Brent Baker, an attorney with Woodbury Kesler in Salt Lake City and counsel to naked shorting target and eight-month old threshold list company Overstock.com, previously spent 14 years at the SEC, including time in the Division of Enforcement, was quoted as saying he believes that the SEC tried, with Regulation SHO, to put "their finger in the dike" but failed.
“Three or four years ago naked short selling was being perpetrated by promoters in the micro cap world," he says. "they would publish 'exposes' on the Internet... and they would bring pressure on these little companies."
“However, short selling has changed,” noted DealFlow. He believes the SEC does not realize that abusive short selling practices have been adopted by others and are now built into business models of large, mainstream hedge funds.
Meanwhile, the NY Post has reported that traders in Nasdaq stocks are racing to beat a rumored regulatory deadline to close out their positions — or take huge losses as clearing firms do it for them.
“Naked short sales are trades executed without borrowing stock beforehand. Naked short sellers can overwhelm an orderly trading market, since unlike traditional short sellers, there is technically no limit to how much stock can be sold short illegally, noted the Post.
The Post also reported recently that the NASD and numerous state securities regulators, led by Ralph Lambiase of Connecticut's Division of Securities and Business Investments, have vowed to increase scrutiny of naked short sales.
“A buy-in is the worst possible development for a short-seller, since he has to accept any price given,” it stated.
It seems that everytime the DTCC, which is also the target of numerous lawsuits brought by failed companies and a scorching expose in Investment Dealers Digest, gets under pressure, it begins striking out blindly in all directions. FinancialWire can often determine when the heat has been turned up because it is among the media, also thought to have included Dateline NBC, that begins to receive threats from the organization.

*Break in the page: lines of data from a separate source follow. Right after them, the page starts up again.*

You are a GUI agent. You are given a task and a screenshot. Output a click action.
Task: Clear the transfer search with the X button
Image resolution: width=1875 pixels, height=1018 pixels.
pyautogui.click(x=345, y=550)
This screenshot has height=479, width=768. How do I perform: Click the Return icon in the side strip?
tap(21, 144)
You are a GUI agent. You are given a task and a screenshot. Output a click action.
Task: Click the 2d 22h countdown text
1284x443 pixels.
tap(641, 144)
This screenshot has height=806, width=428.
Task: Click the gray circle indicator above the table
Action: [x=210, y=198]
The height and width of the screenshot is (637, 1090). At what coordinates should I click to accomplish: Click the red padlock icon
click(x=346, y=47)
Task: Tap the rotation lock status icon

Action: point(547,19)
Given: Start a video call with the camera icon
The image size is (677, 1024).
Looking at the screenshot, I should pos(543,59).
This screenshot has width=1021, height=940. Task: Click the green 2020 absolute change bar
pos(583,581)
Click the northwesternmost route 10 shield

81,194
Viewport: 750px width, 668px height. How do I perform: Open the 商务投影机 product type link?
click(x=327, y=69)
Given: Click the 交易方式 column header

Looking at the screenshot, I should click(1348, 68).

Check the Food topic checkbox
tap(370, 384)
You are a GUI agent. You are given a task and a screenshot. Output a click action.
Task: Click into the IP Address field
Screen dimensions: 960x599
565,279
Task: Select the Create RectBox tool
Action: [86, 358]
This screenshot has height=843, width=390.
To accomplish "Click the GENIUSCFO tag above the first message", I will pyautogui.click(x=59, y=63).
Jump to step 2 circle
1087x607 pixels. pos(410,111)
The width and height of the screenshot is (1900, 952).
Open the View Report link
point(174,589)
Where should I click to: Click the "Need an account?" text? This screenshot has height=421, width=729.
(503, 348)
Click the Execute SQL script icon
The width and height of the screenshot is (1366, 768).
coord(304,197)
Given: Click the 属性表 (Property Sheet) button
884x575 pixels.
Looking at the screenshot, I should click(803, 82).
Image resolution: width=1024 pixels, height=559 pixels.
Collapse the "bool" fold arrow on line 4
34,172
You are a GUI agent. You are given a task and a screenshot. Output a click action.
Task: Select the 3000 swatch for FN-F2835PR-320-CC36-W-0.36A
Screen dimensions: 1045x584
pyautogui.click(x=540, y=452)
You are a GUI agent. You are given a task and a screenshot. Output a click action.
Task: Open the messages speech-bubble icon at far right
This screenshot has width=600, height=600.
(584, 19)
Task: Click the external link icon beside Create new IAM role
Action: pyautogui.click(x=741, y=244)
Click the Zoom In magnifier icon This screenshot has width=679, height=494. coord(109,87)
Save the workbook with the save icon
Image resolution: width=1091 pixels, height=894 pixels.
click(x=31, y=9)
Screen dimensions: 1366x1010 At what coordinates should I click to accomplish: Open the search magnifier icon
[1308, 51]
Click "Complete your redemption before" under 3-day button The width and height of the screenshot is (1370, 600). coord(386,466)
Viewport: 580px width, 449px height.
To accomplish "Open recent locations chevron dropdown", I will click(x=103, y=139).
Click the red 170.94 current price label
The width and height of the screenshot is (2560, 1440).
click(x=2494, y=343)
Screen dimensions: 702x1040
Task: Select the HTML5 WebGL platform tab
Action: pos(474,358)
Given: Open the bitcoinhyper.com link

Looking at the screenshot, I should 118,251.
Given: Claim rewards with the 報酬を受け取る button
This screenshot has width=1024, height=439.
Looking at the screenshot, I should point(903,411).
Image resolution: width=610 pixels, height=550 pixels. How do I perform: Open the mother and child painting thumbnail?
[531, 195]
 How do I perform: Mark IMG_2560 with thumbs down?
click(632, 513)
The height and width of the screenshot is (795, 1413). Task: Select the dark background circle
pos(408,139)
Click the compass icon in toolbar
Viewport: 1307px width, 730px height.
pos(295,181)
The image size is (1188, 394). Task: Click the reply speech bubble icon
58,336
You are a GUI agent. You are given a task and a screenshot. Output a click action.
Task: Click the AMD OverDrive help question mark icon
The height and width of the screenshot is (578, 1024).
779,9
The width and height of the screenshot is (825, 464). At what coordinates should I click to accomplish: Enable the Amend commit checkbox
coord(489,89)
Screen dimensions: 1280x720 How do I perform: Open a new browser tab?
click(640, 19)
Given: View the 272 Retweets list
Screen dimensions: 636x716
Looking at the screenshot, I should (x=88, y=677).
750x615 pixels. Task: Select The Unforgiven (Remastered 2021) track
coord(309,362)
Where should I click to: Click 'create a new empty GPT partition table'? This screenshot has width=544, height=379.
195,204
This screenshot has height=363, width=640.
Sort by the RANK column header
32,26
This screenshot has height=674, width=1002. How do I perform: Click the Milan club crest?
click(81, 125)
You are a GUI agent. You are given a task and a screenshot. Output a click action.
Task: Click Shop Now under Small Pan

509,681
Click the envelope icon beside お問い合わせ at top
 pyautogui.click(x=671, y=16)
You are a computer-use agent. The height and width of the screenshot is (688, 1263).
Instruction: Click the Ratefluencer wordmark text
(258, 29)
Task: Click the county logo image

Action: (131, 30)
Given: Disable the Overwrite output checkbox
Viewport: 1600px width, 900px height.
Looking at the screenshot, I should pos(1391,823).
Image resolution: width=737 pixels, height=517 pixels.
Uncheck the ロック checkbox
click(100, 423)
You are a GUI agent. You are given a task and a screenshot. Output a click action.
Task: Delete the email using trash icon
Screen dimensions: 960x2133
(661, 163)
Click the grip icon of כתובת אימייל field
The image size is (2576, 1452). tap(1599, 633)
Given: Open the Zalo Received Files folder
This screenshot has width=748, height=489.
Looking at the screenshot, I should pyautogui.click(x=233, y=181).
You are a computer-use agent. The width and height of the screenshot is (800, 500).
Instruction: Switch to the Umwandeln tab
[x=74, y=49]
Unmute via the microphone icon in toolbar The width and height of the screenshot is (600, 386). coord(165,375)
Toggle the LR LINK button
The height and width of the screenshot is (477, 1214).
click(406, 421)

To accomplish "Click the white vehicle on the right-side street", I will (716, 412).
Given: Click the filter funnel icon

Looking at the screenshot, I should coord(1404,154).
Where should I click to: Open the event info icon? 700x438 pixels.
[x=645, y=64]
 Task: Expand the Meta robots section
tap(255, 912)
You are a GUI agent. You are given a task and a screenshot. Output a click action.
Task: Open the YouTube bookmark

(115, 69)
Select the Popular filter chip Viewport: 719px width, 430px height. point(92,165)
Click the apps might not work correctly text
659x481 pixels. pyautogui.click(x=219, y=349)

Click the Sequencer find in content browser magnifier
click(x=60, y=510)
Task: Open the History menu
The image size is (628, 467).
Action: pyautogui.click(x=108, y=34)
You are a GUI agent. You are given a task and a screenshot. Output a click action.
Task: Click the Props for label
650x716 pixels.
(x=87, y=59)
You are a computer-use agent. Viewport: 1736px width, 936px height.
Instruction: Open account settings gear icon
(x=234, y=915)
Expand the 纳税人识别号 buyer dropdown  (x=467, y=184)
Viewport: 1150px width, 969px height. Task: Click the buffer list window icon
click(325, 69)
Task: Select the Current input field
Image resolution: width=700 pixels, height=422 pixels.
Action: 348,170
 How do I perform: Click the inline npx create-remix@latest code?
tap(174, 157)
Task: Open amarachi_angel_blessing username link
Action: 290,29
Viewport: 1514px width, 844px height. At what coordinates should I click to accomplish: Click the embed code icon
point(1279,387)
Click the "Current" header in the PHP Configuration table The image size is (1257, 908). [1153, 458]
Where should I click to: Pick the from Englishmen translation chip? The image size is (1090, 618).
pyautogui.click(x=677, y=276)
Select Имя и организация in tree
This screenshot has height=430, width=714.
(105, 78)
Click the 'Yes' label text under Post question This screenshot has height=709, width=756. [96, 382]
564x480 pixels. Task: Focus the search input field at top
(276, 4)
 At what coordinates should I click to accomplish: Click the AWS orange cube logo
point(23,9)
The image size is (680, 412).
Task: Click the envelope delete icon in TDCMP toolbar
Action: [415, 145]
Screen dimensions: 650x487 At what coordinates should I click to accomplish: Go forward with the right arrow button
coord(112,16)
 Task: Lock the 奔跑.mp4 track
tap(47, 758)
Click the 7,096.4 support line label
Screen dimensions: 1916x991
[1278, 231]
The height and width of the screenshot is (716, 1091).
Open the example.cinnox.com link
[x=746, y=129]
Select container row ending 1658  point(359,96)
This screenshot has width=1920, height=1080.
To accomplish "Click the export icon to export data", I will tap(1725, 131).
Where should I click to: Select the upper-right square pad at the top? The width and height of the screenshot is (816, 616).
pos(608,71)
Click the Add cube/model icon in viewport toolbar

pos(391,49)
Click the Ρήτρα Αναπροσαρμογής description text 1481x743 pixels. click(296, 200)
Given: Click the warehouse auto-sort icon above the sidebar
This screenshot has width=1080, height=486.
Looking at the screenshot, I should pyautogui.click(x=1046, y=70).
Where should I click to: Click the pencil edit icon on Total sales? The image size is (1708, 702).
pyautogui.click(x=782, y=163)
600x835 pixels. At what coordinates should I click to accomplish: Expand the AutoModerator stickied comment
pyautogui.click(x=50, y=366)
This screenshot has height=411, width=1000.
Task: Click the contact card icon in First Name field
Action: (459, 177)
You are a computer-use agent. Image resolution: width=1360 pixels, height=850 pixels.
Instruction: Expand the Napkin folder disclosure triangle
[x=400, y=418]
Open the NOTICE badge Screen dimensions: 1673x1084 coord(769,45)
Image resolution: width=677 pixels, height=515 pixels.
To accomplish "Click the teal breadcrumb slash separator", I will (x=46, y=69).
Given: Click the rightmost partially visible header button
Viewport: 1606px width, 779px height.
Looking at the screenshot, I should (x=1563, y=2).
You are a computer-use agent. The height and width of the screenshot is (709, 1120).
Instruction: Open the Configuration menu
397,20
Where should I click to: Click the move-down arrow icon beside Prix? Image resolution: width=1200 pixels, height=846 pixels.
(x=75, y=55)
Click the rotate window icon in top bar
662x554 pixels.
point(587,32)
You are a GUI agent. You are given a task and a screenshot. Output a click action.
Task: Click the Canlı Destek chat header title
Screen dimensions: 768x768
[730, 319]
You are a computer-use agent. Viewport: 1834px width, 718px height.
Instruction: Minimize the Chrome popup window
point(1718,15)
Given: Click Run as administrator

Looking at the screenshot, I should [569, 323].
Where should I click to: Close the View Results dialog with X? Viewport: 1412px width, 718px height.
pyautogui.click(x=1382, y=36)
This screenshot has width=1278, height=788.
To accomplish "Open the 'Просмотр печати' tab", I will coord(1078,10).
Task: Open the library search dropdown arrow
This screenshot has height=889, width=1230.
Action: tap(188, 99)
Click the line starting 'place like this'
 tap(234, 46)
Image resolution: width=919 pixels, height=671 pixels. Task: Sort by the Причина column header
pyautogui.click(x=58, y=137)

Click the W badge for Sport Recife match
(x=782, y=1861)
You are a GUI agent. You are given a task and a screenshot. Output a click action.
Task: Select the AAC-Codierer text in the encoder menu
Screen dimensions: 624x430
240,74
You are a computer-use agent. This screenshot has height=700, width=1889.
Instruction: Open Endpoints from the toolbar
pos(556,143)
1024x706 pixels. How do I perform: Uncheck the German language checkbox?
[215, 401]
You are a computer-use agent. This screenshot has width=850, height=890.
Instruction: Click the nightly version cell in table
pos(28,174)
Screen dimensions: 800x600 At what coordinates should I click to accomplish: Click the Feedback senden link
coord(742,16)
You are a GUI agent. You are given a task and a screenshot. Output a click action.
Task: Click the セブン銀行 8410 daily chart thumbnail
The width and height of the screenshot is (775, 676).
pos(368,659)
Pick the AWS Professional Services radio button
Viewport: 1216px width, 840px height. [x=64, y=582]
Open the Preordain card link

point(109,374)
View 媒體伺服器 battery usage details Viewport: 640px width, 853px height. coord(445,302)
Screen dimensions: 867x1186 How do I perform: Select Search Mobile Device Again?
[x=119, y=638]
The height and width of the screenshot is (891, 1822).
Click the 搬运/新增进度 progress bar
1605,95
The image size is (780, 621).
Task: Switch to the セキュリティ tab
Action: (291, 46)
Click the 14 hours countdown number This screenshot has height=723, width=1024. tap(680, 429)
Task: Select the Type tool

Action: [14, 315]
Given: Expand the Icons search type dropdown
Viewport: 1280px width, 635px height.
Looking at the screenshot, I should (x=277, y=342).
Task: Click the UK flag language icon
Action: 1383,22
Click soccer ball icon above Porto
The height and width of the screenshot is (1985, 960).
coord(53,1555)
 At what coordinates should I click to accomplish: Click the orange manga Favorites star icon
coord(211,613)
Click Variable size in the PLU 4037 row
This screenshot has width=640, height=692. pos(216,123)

In February, the DTCC interfered with FinancialWire’s distribution to Investors Business Daily, and in the past week it sought once more to interfere with another distribution, saying that FinancialWire receives monies for its editorial coverage of the naked short selling issue.
Marshal Shichtman, Esq., attorney for FinancialWire, has been in touch with Proskauer Rose, the outside counsel for the DTCC, warning it of slander, tortuous interference with FinancialWire’s business and because the DTCC is owned by two SROs, the NASD and the NYSE, of First Amendment violations.
Shichtman will be similarly warning the SROs and the directors of the DTCC of what he terms their risks associated with the ruthless, reckless and irresponsible actions of their clearance entity.